Required work:
Search the material below for the string "checkbox" and extract each line that has it.

Given information:
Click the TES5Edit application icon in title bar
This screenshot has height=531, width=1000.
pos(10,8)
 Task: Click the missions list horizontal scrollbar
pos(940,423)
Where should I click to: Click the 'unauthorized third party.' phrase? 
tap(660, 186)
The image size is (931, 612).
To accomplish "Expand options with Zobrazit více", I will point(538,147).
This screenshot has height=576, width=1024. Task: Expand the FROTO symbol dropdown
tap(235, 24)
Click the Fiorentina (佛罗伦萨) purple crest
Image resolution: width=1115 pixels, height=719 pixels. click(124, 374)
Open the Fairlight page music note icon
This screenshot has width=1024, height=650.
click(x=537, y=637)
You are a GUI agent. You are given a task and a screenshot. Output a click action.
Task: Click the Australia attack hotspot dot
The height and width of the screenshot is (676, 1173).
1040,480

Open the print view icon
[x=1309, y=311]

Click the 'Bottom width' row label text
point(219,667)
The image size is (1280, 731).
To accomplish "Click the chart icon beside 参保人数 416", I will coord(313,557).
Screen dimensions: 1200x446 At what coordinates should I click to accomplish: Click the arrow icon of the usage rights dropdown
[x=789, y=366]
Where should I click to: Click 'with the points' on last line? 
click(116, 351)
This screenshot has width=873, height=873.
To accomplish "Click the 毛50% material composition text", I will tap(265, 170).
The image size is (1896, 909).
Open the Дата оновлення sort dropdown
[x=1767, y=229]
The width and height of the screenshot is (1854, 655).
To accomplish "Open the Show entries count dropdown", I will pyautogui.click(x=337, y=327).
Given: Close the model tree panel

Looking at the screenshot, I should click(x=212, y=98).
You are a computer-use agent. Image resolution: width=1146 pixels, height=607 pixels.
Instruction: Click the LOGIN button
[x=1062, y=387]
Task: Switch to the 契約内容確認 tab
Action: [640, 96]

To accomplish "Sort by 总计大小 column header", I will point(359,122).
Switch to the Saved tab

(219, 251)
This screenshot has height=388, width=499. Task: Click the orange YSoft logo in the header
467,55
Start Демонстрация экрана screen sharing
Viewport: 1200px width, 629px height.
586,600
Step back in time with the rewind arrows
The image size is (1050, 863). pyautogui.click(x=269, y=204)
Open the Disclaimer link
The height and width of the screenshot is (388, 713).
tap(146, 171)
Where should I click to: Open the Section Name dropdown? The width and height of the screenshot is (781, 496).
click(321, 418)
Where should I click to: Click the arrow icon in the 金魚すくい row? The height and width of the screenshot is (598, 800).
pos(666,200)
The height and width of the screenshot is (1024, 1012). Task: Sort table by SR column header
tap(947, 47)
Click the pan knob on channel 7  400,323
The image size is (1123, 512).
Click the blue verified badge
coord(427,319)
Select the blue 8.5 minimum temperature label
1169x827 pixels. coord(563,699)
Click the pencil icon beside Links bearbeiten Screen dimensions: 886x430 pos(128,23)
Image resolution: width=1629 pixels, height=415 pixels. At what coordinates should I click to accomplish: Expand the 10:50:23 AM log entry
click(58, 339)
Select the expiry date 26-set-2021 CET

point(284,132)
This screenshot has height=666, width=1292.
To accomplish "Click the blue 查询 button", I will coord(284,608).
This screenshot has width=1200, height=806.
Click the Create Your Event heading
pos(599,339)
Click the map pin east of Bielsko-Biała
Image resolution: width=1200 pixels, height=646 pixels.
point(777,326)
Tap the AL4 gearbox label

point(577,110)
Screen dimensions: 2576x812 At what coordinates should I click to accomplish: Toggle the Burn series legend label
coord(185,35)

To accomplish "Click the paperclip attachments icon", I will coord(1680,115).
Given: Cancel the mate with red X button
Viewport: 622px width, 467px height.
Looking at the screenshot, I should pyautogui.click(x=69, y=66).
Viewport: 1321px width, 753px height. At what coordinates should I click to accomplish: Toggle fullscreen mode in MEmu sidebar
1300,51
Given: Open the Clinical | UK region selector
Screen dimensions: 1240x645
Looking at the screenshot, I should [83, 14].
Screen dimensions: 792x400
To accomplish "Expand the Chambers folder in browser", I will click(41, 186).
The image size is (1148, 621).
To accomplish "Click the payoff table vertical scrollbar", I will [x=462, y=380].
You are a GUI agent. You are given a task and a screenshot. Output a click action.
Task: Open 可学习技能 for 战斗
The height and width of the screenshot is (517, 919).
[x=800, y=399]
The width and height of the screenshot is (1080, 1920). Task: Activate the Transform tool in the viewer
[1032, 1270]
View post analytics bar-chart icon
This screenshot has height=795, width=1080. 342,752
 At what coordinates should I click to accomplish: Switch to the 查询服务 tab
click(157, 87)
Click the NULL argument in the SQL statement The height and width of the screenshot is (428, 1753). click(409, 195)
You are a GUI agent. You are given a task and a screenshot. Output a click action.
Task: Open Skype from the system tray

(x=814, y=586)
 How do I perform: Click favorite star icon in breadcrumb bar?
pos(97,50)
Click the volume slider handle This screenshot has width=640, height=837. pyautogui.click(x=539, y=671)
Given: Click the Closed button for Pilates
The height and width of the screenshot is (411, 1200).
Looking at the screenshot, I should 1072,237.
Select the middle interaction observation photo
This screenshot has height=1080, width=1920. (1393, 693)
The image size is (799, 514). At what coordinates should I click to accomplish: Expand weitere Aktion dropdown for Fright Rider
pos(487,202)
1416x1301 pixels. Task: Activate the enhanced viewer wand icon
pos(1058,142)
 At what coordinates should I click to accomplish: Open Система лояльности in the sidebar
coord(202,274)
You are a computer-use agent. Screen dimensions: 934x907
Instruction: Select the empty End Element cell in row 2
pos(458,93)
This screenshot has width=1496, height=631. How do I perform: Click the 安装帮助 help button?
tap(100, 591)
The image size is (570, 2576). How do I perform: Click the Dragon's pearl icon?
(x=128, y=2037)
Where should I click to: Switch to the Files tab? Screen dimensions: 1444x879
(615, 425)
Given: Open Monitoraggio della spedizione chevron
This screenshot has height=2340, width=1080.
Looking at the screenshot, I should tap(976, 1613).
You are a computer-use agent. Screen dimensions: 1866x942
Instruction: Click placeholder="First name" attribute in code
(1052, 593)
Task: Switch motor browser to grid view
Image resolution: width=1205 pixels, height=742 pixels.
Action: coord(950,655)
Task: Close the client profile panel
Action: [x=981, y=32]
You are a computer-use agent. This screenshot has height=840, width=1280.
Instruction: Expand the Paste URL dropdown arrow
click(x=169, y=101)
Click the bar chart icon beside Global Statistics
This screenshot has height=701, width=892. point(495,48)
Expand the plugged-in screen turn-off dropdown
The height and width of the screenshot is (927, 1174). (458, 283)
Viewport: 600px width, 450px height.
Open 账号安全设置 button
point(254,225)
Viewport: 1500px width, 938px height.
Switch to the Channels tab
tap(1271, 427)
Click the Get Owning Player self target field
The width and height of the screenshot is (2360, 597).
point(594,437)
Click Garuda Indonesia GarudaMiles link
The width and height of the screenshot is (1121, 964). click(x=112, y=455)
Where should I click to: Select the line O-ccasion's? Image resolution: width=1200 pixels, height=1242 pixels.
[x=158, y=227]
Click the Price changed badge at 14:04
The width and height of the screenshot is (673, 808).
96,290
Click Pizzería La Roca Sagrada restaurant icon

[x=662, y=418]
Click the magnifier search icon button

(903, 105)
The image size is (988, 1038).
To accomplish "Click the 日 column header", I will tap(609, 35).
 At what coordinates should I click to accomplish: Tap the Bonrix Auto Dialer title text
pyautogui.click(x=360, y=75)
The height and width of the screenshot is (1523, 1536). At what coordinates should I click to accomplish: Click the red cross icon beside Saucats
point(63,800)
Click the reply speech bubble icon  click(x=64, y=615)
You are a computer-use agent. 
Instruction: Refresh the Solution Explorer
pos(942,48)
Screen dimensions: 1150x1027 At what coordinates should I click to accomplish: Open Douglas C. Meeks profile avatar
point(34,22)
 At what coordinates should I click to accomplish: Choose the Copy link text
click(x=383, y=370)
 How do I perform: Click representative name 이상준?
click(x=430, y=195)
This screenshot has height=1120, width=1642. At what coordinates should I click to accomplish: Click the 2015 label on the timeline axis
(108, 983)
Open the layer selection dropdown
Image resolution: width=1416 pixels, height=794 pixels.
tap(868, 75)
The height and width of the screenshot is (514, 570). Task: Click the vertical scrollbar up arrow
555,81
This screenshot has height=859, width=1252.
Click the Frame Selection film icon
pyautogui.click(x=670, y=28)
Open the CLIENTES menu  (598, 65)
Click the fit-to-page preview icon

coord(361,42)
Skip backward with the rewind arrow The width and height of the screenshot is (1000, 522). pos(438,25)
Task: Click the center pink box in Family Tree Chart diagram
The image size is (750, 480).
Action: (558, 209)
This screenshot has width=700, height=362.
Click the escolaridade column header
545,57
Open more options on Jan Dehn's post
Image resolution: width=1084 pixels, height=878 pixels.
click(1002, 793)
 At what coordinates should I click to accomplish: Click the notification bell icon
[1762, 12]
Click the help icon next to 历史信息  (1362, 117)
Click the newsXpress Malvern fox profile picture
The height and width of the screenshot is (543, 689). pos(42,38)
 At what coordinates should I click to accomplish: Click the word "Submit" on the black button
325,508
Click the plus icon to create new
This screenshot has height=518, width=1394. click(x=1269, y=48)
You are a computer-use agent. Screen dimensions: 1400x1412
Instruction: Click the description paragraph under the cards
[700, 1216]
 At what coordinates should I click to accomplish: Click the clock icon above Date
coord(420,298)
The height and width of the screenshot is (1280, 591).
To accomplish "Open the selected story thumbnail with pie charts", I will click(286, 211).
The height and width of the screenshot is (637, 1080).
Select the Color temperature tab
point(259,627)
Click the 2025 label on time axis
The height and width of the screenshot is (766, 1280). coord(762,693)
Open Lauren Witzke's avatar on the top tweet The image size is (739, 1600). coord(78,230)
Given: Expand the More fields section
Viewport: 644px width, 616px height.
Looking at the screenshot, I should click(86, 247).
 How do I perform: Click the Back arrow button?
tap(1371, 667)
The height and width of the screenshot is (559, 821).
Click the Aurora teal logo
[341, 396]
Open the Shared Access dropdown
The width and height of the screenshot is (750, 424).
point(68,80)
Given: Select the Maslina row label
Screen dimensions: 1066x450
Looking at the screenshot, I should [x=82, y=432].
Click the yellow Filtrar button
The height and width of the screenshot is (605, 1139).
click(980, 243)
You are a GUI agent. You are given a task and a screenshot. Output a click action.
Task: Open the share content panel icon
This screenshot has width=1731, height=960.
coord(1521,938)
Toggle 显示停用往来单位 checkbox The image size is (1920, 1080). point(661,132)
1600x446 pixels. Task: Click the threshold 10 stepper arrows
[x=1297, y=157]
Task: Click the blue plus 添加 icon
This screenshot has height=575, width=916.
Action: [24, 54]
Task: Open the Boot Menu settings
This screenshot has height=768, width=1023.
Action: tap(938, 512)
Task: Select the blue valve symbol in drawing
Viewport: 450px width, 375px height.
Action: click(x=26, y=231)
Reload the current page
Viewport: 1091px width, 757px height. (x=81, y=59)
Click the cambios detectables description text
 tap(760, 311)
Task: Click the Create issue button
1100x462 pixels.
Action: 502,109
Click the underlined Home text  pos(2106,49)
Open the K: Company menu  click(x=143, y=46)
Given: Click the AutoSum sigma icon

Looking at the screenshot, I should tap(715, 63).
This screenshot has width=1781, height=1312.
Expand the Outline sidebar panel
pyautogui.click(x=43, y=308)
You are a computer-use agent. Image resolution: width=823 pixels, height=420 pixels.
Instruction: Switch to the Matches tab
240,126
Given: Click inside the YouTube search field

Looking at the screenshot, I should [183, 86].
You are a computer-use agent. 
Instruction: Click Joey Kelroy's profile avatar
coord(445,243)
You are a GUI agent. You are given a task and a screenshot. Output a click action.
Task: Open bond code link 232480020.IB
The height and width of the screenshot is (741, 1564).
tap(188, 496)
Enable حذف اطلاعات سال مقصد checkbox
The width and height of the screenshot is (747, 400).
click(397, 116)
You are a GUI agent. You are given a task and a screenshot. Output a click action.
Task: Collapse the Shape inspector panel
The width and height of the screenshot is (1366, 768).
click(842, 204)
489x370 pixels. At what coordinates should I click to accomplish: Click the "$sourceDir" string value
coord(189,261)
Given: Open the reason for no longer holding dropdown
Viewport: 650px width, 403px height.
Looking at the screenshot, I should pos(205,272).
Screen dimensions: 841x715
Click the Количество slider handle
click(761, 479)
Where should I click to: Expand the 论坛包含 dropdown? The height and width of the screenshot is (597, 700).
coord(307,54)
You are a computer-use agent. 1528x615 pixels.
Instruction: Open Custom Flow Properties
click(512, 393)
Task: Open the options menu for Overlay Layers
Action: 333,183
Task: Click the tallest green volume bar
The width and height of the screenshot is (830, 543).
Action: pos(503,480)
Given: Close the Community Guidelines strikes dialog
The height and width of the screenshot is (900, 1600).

Solution for this task:
Toggle 显示停用往来单位 checkbox The image size is (1920, 1080). point(661,132)
Enable حذف اطلاعات سال مقصد checkbox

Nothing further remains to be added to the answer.